The Gas Research Institute, U.S. Department of Energy, and the State of Texas cooperated in joint-venture research to evaluate the infield reserve growth potential of mature gas fields containing conventional reservoirs. Whole cores from fluvial (middle Frio) and deltaic (Vicksburg and Wilcox) reservoirs of the Gulf Coast Basin were compared to diverse types of well logs, analyzed for diagenetic alteration, and calibrated to porosity, permeability, and petrophysical parameters. We have examined genetic depositional units and petrographic characteristics from channel-fill, levee, splay, and associated floodplain deposits from major Frio gas producers such as Stratton and Seeligson fields and deltaic depositional units, including prodelta, delta-front, delta-plain, and transgressive deposits from Vicksburg (McAllen Ranch field) and Wilcox (Lake Creek field) reservoirs.

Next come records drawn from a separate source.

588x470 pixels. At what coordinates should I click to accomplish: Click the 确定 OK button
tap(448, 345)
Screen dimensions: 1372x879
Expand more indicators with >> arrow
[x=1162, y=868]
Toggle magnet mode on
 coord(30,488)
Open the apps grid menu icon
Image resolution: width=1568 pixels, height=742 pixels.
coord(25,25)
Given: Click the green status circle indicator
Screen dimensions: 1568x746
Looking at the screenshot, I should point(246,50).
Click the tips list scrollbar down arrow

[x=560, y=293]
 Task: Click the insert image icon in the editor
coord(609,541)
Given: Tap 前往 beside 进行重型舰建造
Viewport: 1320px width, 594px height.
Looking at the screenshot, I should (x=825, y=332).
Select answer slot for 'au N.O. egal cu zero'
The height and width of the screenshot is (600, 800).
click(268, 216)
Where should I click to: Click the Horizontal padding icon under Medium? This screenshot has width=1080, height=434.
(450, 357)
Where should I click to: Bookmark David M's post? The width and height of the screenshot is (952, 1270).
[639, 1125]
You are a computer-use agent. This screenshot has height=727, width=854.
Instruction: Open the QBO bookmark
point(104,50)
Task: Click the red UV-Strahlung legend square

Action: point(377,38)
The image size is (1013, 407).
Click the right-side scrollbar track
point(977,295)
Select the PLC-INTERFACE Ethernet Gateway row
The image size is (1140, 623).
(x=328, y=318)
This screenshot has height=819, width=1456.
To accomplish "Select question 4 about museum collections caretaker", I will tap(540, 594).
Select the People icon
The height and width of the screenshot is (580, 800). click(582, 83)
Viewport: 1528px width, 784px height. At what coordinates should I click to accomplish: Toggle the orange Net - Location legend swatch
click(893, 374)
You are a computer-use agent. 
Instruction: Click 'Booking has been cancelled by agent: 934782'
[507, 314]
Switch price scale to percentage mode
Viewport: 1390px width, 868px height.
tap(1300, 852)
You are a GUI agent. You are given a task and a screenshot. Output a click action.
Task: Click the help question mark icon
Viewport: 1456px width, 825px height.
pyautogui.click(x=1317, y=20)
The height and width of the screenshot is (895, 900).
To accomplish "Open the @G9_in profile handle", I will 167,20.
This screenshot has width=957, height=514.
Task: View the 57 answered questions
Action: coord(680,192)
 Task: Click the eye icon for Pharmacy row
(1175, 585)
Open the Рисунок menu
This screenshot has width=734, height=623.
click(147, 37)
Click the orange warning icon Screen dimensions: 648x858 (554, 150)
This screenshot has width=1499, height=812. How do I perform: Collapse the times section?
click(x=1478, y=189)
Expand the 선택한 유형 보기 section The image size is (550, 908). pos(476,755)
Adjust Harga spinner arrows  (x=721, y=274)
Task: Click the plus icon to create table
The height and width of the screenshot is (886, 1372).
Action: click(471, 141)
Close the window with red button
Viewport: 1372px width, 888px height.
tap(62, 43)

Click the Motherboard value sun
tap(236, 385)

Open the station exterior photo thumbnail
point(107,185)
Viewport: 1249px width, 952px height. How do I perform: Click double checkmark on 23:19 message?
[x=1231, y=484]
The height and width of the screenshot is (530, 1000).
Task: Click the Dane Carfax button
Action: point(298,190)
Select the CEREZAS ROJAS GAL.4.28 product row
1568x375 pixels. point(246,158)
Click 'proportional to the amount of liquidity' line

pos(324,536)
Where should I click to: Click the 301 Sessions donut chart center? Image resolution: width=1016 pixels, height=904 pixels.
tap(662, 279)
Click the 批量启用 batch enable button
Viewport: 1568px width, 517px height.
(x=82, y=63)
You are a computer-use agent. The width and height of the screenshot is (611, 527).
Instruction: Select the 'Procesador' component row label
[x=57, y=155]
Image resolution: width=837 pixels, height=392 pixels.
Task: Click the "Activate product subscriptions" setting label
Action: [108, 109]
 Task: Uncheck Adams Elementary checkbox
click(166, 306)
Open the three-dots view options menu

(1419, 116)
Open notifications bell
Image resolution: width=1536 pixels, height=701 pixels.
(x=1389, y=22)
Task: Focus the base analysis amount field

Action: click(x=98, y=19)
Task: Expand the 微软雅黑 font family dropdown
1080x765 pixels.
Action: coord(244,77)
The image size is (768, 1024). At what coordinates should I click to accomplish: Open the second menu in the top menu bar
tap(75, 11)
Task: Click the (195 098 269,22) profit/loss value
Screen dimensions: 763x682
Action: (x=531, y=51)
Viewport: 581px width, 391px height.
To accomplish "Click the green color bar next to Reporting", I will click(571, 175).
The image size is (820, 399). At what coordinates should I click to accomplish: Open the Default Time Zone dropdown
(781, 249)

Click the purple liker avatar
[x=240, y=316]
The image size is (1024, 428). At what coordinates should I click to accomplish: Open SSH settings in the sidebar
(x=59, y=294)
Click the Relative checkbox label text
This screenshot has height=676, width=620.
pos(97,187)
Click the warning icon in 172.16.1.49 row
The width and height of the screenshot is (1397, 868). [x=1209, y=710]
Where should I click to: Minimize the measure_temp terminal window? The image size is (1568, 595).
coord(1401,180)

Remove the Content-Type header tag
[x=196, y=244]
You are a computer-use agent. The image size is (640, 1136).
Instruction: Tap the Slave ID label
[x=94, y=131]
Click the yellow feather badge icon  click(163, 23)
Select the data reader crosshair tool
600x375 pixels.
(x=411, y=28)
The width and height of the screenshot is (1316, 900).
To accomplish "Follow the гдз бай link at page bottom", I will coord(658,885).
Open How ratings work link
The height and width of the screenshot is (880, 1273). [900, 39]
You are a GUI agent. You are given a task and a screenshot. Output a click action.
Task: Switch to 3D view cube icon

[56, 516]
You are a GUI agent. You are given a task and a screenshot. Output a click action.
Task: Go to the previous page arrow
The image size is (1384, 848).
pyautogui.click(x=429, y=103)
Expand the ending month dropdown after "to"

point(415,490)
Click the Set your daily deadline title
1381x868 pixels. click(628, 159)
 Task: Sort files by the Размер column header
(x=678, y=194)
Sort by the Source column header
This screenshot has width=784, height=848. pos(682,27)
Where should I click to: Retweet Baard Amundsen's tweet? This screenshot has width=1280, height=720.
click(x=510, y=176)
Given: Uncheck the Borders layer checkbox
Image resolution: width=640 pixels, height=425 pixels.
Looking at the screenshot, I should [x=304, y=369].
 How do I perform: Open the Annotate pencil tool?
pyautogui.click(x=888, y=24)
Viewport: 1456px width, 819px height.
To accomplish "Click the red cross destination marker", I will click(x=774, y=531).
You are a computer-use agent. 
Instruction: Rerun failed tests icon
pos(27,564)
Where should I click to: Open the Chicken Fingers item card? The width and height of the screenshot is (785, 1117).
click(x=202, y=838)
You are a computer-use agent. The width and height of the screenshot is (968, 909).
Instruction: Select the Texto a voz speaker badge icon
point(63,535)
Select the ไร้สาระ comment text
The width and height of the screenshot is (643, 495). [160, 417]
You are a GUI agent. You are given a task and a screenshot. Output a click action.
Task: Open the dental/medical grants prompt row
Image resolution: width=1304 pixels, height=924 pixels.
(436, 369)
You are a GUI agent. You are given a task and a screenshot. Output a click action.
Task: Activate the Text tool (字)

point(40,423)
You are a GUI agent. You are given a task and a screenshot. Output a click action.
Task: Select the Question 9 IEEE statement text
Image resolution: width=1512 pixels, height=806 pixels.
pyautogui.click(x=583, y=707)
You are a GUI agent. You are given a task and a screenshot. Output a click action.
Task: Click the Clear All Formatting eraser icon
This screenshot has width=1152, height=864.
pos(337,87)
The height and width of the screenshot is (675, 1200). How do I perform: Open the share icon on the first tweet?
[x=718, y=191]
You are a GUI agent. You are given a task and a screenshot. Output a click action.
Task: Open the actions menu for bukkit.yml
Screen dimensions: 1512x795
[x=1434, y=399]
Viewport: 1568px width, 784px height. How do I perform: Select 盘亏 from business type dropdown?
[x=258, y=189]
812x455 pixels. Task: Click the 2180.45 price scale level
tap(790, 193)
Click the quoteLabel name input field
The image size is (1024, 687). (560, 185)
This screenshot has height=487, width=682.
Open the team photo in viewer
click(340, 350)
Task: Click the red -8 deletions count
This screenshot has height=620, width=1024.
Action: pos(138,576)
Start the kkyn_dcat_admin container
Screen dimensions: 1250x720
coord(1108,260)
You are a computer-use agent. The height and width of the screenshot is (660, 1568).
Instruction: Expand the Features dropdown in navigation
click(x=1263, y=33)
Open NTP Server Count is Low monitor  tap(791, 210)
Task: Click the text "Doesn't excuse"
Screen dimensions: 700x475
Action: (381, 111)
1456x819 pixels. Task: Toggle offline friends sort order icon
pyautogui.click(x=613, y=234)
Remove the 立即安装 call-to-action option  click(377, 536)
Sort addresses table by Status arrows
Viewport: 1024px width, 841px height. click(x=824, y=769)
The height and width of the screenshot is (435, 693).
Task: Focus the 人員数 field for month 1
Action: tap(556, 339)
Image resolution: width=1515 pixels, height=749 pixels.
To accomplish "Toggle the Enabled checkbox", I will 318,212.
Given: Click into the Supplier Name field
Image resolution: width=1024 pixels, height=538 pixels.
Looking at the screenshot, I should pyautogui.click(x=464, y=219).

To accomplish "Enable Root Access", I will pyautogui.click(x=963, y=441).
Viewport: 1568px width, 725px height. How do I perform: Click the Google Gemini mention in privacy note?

Traditional logging suites, including gamma-ray response, spontaneous potential, and resistivity, and state-of-the-art logging suites, such as high-resolution density and micro-resistivity, were combined with petrographic methods and reservoir analysis techniques to supplement depositional facies analysis, which was based on core descriptions and well-log interpretation. Middle Frio Formation gas reservoirs are interpreted as channel-fill and splay deposits. Gas reserve growth potential of Frio Formation reservoirs is influenced by the stacking pattern of the reservoir lithofacies, the presence of upper channel-fill subfacies, and the occurrence of volcanic glass detritus in the reservoir. Minipermeameter measurements of whole cores from middle Frio gas reservoirs indicate that both the lower and upper bounding portions of complete fluvial channel fills are characterized by low permeability; the channel-fill boundaries can be effective barriers to gas flow. The presence of volcanic glass within certain stratigraphic intervals also reduces permeability within middle Frio gas reservoirs.
Vicksburg Formation and Wilcox Group gas reservoirs are interpreted as both delta-front and distributary-channel deposits. Vicksburg and Wilcox gas reserve growth potential is affected by depositional and diagenetic variability. Microresistivity logs from the high-resolution dipmeter and density logs were used to map diagenetic facies, which decrease the effective drainage area among gas-bearing, laterally continuous delta-front sandstone Vicksburg reservoirs. In both the Vicksburg and Wilcox gas reservoirs, depositional control on reserve growth is a function of (1) degree of lateral continuity of delta-front deposits with reduced permeability and (2) presence of discontinuous channel sandstones encased in nonreservoir facies. Diagenetic control is a function of the presence of pore-filling cements affecting permeability and drainage radii within the gas reservoir.